In this notebook, we demonstrate how to train inverse models using the ncpi package. We use a simple linear Gaussian simulator that takes a parameter vector theta and returns a noisy observation. Specifically, the simulator adds a constant offset of 1.0 to theta and then adds Gaussian noise with a standard deviation of 0.1, so the output is theta + 1.0 + noise.

We will train two types of inverse models: a Multi-Layer Perceptron (MLP), which learns to predict the parameters directly from the observations, and a Neural Posterior Estimator (NPE), which learns to approximate the posterior distribution of the parameters given the observations. While the MLP provides point estimates of theta, the NPE captures uncertainty by modeling the full posterior distribution.

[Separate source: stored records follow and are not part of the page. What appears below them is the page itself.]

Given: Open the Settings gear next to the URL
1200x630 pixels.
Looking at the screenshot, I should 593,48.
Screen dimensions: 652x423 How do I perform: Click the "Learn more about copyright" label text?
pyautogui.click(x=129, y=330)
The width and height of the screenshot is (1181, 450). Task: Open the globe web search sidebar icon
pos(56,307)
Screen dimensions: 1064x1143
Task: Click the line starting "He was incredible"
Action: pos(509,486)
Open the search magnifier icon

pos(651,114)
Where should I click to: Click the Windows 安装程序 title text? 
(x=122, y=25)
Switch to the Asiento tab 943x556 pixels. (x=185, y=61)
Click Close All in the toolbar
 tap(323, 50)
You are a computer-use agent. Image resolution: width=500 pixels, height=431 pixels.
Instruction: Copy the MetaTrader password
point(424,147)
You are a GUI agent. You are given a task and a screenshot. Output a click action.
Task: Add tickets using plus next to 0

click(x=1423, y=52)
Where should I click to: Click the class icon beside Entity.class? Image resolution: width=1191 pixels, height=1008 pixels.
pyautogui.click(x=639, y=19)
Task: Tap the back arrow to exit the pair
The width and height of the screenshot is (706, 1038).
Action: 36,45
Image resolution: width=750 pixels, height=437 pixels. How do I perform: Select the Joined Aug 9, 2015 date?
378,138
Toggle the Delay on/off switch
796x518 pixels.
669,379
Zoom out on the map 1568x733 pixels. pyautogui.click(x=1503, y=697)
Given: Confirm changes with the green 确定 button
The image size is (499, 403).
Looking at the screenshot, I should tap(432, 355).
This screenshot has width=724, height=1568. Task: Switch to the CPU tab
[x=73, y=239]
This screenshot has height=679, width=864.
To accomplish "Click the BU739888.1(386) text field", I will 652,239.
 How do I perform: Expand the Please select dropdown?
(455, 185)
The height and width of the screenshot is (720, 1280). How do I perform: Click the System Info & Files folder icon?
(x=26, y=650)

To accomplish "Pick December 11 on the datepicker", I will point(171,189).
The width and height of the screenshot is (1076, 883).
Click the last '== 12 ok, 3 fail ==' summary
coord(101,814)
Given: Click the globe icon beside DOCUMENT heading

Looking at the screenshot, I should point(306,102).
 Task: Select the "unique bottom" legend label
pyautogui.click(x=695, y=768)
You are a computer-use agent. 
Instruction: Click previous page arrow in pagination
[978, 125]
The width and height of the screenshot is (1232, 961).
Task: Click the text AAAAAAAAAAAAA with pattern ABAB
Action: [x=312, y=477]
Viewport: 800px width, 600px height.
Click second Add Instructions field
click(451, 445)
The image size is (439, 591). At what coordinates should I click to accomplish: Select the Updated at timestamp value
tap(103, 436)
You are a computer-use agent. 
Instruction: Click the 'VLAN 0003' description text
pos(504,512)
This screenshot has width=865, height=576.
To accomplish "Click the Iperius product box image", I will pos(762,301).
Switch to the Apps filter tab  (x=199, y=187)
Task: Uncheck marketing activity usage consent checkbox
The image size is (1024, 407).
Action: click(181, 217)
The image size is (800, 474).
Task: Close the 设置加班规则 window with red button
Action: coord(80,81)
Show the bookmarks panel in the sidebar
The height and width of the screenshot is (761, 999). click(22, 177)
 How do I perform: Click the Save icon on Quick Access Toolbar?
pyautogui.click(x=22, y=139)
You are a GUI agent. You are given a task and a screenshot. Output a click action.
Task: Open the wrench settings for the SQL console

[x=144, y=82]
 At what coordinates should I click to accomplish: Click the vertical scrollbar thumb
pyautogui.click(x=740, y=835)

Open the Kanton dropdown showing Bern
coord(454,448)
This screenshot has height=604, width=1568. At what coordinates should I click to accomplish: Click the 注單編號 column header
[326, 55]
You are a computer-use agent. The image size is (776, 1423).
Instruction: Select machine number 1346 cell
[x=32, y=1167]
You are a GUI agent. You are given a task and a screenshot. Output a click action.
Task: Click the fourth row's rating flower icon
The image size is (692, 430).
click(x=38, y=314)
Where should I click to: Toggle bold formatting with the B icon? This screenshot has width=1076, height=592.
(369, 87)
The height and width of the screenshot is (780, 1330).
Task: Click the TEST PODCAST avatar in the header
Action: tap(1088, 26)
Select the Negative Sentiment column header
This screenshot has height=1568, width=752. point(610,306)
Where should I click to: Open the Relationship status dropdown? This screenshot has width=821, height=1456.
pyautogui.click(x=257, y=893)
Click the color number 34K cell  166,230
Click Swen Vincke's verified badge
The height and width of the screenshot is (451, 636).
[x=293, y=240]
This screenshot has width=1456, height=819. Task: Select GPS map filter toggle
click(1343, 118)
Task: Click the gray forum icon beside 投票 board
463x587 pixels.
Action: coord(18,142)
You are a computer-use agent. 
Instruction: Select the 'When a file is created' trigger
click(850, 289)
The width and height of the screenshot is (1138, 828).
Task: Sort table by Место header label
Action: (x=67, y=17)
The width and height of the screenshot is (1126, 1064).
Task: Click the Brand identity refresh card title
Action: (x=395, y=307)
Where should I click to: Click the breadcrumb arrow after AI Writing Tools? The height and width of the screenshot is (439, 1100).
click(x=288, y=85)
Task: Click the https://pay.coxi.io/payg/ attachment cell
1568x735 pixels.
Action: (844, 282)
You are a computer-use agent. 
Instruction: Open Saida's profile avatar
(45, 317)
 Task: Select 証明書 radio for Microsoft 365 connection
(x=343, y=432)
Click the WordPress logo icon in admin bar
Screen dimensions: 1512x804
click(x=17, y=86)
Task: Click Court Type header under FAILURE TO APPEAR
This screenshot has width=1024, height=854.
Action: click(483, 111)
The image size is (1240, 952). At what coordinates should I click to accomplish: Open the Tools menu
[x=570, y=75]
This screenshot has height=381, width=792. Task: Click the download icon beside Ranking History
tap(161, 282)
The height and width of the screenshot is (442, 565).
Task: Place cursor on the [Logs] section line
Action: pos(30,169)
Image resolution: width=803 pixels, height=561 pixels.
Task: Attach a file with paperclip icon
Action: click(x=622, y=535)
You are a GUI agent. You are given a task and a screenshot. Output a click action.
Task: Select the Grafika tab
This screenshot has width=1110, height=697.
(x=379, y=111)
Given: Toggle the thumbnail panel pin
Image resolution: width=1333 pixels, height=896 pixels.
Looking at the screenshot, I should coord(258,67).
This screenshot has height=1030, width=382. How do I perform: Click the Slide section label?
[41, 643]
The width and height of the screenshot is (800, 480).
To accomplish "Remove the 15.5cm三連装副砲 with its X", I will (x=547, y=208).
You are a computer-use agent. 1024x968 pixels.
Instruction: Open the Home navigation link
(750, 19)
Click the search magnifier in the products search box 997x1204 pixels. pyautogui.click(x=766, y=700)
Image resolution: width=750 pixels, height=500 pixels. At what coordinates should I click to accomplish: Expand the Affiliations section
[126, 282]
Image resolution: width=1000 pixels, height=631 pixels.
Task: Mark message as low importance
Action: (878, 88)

Note: For comprehensive guidance on how to use repeated K-Fold cross-validation, including examples across different learning models, refer to the tutorial for Researchers in machine learning and SBI.

import numpy as np

# Parameters for the simulation
n_samples = 1000
num_dim = 3

def simulator(theta):
    # linear Gaussian
    return theta + 1.0 + np.random.randn(*theta.shape) * 0.1

# Generate simulation data
theta = np.random.randn(n_samples, num_dim)
X = simulator(theta)

Now, we split the data into 90% for training and 10% for testing.

# Split simulation data into 90% training and 10% test data
indices = np.arange(n_samples)
np.random.shuffle(indices)
split = int(0.9 * len(indices))
train_indices = indices[:split]
test_indices = indices[split:]

X_train = X[train_indices]
theta_train = theta[train_indices]
X_test = X[test_indices]
theta_test = theta[test_indices]

We will first train a MLP model to learn the mapping from observations X to parameters theta.

import ncpi

# Create the inference object and add simulation data
inference = ncpi.Inference(model='MLPRegressor',
                           hyperparams={'hidden_layer_sizes': (200,200,200),
                                        'max_iter': 200,
                                        'tol': 0.0001,
                                        'n_iter_no_change': 10})
inference.add_simulation_data(X_train, theta_train)

# Train the model
inference.train(param_grid=None)

We can now evaluate the MLP model on the test data to see how well it predicts the parameters.

import matplotlib.pyplot as plt
from sklearn.metrics import mean_squared_error

# Evaluate the model using the test data
predictions = inference.predict(X_test)

# Calculate MSE
mse = mean_squared_error(theta_test, predictions)

# Plot real vs predicted values
plt.figure(figsize=(8, 6))
plt.scatter(theta_test, predictions, alpha=0.5, label=f'MSE = {mse:.3f}')
plt.plot([theta_test.min(), theta_test.max()], [theta_test.min(), theta_test.max()], 'r--', label='Ideal Fit')
plt.xlabel('True θ')
plt.ylabel('Predicted θ')
plt.legend()
plt.show()

Computing predictions: 100%|██████████| 34/34 [00:01<00:00, 19.35it/s]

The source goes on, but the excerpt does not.